Some of the issues we touch on in this article are reflected in the seven grand challenges for the HCI community.4 These include, for instance that current sensor systems, big data analyses, and ML methods in general still need to fully adjust to human needs with respect tosupporting and enhancing human abilities.4,17 Further limitations include a scale shortage in current research endeavors, a lack of long-term insights from real-world environments, and an insufficient theoretical background.18,19,20 Equally, appropriate evaluation and validation techniques remain an open issue.4,19 Applied to ambient display research, we still have limited knowledge of how to approach the methodological aspects of longitudinal in-the-wild research, particularly in light of recent advances in body tracking sensor technology and AI in general. Admittedly, data-driven applications and ML have made significant progress in the field of HCI in recent years. However, we need to establish a foundation with regard to the application of body tracking sensors in longitudinal research spanning multiple years. We argue that further fundamental work is necessary to enable the ready application of ML methods in our domain. Important overarching questions surround aspects such as automation and the combination of quantitative and qualitative methods into a solid theoretical framework, what type of data to collect, as well as which supervised and unsupervised ML approaches are fruitful candidates. From our perspective as HCI scientists, we would like to raise awareness of the challenges we have experienced in our research and the opportunities we see for our community going forward. To this end, we concentrate on three central research questions in the present article:
- How can we make effective use of modern body tracking sensors with their specific feature sets in mind?

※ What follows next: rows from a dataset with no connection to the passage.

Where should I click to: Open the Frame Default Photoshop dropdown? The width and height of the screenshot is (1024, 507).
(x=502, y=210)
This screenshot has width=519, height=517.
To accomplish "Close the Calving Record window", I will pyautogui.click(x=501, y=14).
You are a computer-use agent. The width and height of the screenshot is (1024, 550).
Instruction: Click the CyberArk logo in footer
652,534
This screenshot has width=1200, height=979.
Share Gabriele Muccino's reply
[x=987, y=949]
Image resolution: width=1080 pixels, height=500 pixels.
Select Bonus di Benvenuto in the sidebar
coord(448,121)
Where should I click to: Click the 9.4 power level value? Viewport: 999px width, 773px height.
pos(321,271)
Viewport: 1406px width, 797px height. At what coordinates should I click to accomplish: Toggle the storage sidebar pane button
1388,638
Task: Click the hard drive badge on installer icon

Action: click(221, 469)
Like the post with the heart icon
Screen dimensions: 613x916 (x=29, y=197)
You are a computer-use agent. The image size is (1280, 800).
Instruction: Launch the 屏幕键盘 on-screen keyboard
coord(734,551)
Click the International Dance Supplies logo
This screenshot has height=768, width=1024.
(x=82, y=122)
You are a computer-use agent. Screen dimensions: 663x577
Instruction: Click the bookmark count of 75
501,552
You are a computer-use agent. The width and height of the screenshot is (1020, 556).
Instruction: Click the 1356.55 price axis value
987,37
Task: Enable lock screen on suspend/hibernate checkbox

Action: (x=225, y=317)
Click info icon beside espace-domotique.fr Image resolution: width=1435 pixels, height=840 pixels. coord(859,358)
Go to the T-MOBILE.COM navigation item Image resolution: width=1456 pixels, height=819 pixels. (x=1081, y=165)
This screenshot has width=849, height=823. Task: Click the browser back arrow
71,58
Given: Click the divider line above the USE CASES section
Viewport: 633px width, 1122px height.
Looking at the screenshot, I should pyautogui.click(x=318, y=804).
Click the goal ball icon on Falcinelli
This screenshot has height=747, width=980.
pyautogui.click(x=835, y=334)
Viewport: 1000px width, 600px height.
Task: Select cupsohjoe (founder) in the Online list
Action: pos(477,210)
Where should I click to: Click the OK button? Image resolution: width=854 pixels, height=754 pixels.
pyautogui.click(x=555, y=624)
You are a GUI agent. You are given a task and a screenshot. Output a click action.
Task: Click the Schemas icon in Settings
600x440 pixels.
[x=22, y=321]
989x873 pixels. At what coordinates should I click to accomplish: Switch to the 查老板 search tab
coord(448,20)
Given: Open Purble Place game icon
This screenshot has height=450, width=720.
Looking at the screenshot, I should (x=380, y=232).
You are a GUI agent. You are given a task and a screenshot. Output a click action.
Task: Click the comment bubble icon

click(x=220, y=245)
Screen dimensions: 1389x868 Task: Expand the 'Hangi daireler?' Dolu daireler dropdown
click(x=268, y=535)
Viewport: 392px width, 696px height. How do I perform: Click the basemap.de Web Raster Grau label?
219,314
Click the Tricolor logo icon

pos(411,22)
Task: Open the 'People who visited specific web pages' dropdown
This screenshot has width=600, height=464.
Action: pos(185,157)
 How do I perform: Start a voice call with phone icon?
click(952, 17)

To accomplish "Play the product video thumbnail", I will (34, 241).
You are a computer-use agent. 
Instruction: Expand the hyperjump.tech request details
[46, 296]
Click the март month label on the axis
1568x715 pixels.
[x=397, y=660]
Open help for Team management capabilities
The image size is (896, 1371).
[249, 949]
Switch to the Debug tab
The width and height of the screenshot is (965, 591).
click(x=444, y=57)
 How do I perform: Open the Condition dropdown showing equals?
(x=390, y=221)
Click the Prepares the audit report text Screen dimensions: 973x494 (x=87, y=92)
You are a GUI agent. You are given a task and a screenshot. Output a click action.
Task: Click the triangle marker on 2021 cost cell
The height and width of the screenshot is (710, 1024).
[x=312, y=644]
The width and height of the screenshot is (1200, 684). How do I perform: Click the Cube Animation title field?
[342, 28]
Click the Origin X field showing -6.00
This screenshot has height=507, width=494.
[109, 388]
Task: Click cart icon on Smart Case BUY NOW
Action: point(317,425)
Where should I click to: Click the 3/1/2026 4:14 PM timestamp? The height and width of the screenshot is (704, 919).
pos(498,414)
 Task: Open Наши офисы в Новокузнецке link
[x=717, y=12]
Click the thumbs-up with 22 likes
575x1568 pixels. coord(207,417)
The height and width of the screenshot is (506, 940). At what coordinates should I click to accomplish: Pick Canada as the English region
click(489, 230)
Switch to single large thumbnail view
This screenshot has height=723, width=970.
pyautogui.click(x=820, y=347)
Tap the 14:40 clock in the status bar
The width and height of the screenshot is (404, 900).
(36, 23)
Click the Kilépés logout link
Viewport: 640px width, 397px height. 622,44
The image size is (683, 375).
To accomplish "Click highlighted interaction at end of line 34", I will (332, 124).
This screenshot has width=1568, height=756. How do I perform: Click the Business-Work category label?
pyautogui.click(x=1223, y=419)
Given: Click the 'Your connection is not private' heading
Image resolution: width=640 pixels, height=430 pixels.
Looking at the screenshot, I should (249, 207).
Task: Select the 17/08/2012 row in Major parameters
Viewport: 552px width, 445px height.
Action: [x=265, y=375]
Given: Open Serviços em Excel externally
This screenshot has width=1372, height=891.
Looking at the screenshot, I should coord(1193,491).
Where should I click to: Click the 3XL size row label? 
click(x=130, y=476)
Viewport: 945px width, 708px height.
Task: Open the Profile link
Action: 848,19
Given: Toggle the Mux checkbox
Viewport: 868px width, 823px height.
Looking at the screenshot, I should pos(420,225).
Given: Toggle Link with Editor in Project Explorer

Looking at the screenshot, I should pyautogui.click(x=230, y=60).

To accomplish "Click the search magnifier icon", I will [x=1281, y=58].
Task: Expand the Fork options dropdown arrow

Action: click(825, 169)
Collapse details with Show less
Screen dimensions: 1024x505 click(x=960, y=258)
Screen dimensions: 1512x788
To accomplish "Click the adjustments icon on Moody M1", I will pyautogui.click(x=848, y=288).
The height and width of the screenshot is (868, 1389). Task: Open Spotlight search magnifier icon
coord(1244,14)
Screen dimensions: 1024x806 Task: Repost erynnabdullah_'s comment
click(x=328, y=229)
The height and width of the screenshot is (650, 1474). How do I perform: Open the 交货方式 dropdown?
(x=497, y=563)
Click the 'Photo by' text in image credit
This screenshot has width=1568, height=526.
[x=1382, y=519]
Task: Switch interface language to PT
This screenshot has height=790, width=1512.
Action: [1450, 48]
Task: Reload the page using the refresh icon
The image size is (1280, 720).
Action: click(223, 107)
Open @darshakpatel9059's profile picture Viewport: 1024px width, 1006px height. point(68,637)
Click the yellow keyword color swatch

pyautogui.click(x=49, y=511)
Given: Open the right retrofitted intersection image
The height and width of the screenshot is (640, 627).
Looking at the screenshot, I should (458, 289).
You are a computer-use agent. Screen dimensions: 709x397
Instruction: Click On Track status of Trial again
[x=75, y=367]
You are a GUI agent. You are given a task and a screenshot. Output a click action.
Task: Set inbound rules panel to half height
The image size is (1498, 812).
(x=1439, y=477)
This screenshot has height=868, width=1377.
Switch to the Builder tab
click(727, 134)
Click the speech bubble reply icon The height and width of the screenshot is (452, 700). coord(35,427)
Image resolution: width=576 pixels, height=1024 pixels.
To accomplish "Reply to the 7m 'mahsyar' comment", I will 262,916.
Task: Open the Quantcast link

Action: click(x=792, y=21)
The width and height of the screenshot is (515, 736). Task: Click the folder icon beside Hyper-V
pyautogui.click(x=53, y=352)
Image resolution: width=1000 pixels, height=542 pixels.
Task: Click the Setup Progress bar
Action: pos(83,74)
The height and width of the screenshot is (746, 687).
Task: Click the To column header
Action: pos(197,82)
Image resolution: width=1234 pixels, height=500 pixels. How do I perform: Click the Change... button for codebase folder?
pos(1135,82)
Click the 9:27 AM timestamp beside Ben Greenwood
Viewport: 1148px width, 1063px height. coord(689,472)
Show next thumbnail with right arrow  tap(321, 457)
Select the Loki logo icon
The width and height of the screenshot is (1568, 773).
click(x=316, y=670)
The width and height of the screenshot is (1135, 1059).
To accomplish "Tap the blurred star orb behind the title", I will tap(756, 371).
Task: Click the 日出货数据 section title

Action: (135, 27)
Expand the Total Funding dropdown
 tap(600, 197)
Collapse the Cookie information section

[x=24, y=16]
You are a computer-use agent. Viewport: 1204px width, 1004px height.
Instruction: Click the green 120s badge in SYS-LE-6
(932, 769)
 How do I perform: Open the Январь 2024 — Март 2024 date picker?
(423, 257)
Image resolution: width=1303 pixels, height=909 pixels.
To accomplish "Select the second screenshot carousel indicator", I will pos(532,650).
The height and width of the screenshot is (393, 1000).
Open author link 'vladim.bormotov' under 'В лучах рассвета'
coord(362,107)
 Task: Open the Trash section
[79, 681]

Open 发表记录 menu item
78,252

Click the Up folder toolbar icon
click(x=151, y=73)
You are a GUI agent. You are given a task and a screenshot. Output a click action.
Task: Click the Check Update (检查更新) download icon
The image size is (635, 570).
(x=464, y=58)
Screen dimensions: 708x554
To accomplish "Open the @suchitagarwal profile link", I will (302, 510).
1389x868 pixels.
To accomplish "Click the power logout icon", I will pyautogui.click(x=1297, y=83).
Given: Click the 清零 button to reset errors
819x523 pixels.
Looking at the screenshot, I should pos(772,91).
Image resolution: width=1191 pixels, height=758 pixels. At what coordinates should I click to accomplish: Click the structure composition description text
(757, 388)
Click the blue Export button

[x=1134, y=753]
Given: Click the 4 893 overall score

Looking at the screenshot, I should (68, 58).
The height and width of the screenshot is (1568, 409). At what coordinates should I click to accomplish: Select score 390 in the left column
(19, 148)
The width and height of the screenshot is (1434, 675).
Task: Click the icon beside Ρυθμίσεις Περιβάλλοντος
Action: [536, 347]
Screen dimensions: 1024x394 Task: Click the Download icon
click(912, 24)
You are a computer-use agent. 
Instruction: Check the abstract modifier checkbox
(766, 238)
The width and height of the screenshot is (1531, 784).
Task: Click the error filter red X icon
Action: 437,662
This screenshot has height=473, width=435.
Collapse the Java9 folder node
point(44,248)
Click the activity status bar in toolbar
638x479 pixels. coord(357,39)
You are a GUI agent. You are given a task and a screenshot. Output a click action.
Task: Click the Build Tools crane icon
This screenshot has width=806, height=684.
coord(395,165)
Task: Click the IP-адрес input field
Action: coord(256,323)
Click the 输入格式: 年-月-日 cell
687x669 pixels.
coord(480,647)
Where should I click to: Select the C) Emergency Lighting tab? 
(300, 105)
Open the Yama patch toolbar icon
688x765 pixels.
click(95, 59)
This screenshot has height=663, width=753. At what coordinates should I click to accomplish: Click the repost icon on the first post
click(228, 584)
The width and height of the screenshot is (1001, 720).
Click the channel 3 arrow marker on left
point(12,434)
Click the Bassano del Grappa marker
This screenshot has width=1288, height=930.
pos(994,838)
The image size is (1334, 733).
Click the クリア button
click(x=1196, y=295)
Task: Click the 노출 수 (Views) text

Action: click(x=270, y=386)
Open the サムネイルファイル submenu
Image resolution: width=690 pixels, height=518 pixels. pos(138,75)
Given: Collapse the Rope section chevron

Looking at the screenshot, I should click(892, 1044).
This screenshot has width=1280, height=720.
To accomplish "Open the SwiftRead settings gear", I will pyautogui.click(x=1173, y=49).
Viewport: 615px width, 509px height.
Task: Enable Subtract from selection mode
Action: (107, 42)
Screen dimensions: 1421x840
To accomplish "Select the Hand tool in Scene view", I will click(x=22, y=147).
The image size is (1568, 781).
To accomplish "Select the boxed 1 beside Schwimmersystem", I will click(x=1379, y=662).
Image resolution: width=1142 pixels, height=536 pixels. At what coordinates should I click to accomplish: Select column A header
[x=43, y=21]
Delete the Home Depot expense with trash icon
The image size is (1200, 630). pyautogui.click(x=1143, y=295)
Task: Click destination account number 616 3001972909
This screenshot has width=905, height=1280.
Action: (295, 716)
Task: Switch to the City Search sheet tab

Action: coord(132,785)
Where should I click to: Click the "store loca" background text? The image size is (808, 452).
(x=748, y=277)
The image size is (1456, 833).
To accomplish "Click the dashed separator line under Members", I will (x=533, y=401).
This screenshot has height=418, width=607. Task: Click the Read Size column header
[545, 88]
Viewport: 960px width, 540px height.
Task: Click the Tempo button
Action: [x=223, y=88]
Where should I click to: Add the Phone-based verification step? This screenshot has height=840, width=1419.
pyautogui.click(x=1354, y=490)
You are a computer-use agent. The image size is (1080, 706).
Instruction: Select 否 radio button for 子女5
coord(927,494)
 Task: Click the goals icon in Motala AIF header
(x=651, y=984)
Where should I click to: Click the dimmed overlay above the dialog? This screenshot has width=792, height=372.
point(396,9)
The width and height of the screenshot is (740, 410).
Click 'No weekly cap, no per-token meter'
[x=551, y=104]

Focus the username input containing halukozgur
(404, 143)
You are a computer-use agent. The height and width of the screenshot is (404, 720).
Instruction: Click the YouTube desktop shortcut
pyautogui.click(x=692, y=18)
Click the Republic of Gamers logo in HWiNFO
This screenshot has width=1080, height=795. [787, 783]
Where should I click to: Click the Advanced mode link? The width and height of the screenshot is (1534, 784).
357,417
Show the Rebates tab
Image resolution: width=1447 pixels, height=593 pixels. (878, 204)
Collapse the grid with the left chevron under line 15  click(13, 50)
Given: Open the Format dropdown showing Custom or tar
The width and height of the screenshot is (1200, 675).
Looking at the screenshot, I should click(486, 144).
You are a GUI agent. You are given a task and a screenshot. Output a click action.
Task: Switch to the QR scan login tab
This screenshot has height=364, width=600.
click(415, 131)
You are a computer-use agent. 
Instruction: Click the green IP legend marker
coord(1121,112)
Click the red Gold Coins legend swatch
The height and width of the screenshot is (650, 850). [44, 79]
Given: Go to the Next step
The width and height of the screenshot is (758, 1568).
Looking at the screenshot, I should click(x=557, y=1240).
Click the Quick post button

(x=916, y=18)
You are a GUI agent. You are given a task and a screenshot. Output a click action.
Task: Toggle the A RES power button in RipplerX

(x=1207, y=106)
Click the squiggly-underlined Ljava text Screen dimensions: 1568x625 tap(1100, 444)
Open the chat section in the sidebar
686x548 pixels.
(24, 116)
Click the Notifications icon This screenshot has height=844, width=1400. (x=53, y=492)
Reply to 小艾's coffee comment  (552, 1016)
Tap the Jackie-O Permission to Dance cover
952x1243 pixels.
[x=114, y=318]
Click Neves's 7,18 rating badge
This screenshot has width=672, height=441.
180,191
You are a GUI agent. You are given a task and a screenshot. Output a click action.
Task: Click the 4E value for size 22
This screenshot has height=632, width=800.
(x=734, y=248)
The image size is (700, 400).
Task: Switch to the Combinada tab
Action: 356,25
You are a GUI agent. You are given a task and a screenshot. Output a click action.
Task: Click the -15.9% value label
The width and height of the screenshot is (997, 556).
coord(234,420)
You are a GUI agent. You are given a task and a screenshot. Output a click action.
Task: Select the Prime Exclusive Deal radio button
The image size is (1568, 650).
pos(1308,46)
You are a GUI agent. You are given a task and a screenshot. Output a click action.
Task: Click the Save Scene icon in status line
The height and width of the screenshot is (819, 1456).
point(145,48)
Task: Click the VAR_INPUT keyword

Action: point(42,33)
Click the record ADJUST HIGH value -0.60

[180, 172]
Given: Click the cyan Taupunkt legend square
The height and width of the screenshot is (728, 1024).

- In what ways do specific usage patterns manifest themselves in the collected data?
- What are useful algorithmic means to analyze the data?
By doing this, we aim to highlight the complexities of in-the-wild research at different phases using body tracking sensors. While some issues concern aspects prior to or throughout data collection (e.g., hardware limitations), others draw attention to the foundations of the analysis process (e.g., automatically distill usage patterns). We do not claim that the three outlined questions elaborated on are exhaustive in any way, nor that they reflect the challenges other researchers might face. However, they summarize key issues that we came across in our own research.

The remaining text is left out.